| WORK TASK |
Your answer should hold exactly the lines from the one with "Task: Select the Şube Müdürü title field" through the final line of the data below, reproduced as written.

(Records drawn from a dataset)
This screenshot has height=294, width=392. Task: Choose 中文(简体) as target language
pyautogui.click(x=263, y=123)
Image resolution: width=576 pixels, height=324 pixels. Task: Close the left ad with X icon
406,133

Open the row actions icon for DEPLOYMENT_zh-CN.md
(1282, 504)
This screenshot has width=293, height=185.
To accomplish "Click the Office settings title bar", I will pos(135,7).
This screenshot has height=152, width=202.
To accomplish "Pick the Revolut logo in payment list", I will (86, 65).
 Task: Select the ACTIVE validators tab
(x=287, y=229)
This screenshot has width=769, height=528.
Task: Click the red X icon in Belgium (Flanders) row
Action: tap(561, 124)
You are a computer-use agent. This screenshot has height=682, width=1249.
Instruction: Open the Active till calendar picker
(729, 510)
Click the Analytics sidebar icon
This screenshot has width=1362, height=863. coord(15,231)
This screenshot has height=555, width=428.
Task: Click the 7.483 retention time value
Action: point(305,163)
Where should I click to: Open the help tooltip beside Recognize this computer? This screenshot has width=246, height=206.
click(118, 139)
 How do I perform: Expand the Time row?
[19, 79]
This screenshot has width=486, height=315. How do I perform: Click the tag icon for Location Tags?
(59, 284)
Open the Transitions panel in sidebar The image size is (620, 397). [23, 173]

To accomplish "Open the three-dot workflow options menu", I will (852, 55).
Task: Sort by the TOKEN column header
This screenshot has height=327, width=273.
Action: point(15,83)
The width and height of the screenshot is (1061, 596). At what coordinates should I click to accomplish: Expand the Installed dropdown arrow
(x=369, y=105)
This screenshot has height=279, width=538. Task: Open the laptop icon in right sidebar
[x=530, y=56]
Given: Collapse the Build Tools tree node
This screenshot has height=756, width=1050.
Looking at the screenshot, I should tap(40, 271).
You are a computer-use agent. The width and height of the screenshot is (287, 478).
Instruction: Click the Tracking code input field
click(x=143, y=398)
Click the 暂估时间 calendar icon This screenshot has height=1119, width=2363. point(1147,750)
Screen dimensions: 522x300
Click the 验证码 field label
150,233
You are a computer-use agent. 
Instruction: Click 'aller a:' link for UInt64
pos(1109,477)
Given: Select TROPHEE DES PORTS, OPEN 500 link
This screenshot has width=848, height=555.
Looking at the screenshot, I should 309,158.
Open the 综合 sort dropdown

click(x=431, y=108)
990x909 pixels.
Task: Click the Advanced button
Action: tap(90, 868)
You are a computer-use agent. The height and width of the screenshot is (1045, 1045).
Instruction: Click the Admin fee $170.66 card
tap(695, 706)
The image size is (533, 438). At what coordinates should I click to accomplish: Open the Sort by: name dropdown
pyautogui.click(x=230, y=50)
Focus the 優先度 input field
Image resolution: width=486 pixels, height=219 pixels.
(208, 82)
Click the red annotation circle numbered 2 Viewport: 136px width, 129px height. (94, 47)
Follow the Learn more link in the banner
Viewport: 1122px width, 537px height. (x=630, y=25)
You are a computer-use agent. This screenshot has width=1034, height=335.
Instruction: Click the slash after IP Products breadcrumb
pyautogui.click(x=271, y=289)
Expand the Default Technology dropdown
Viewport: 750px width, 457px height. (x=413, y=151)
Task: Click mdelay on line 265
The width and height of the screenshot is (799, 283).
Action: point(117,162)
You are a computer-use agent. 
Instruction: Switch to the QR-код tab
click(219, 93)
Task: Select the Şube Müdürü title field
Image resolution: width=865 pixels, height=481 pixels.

| RESULT FOR THIS TASK |
Task: Select the Şube Müdürü title field
Image resolution: width=865 pixels, height=481 pixels.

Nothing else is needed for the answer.